RE: About the i586 / i386 ' optimized releases ' differences ?
On Thu, 2001-11-15 at 10:08, Brooks R. Robinson wrote:
> | >| linked code). (Does anyone have benchmark results?) If I remember
> | >| correctly, it is debian policy to use '-g' and then strip non-library
> | >| binaries. I'm sure I'll get howls for suggesting it, but I think that
> | >| the policy should be to not use '-g' in the stable distribution.
> | >
> | current stable distribution. It would be great if someone could get some
> | hard numbers on the space saved and performance improvements of getting
> | rid of debugging symbols in the stable dist (and post it to devel).
>
> Greetings,
> I just did this as a test. Let's take the ubiquitous "Hello World"
> program. The code:
>
>
> #include <stdio.h>
>
> int main ( void )
> {
> printf( "Hello World\n" );
> return 0;
> }
>
>
> If you compile this with 'gcc -Wall test.c -o test_clean', the resulting
> binary is 4981 bytes.

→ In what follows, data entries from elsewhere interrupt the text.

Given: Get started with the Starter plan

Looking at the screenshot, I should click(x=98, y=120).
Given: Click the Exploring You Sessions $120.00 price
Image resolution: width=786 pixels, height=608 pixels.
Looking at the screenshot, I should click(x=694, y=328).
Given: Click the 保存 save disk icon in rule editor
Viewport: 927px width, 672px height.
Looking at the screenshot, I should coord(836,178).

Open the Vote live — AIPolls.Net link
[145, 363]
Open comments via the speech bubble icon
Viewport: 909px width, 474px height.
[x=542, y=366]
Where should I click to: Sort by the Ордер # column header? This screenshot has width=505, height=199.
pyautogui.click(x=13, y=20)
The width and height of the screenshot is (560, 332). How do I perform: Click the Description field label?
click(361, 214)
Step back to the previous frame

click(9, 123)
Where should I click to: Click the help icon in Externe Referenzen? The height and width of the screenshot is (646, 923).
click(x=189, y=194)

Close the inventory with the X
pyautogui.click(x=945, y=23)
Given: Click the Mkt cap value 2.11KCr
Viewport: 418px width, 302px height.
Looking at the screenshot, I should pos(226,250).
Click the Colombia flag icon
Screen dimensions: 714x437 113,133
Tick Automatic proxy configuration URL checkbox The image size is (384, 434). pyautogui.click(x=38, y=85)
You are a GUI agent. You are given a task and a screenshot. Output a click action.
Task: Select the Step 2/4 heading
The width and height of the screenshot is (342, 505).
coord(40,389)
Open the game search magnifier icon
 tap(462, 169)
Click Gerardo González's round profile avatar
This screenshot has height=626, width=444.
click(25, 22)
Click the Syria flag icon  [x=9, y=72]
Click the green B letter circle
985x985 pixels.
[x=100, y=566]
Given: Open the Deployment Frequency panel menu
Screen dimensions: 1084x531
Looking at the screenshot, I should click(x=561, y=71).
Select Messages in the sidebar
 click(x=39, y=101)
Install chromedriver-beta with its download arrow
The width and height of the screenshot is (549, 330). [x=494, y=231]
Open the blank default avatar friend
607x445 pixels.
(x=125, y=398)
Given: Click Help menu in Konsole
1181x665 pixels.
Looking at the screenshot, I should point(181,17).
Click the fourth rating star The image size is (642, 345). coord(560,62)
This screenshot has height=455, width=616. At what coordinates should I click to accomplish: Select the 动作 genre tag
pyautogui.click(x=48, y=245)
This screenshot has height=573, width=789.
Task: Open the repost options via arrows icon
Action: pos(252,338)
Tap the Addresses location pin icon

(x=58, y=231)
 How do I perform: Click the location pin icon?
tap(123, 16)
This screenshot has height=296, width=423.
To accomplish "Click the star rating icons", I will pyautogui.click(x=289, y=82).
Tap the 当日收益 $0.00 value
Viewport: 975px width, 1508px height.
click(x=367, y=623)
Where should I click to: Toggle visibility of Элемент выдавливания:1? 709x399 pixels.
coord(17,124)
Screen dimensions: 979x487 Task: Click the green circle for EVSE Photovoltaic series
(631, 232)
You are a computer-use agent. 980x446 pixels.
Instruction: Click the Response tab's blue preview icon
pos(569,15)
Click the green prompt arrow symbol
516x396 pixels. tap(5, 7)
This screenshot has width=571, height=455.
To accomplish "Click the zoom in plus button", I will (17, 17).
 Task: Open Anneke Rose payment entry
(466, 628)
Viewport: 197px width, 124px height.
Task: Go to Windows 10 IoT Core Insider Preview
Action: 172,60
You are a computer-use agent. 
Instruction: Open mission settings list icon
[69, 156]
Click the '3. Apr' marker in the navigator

If you compile it with 'gcc -g -Wall test.c -o
> test_debug', the resulting binary is 14181 bytes. That is a 284% larger
> size. Or if you invert the fraction, the stripped binary is 35% of the size
> of the loaded binary. Another statistic is that the source code is a mere
> 82 bytes. Now, I don't suppose that this size comparison is exactly the
> same for all generated code, but it is an appreciable difference.
>
I built a linux from scratch system a while ago, which talks about
debugging symbols and relative sizes of stripped and unstripped
binaries. I quote from version 3.0:
Before you start wondering whether these debugging symbols really make a
big difference, here are some statistics. Use them to draw your own
conclusion.
* A dynamic Bash binary with debugging symbols: 1.2MB
* A dynamic Bash binary without debugging symbols: 478KB
* /lib and /usr/lib (glibc and gcc files) with debugging symbols: 87MB
* /lib and /usr/lib (glibc and gcc files) without debugging symbols:
16MB
http://www.linuxfromscratch.org/view/3.0/ch06-aboutdebug.html
--
first impressions are bunk (unknown)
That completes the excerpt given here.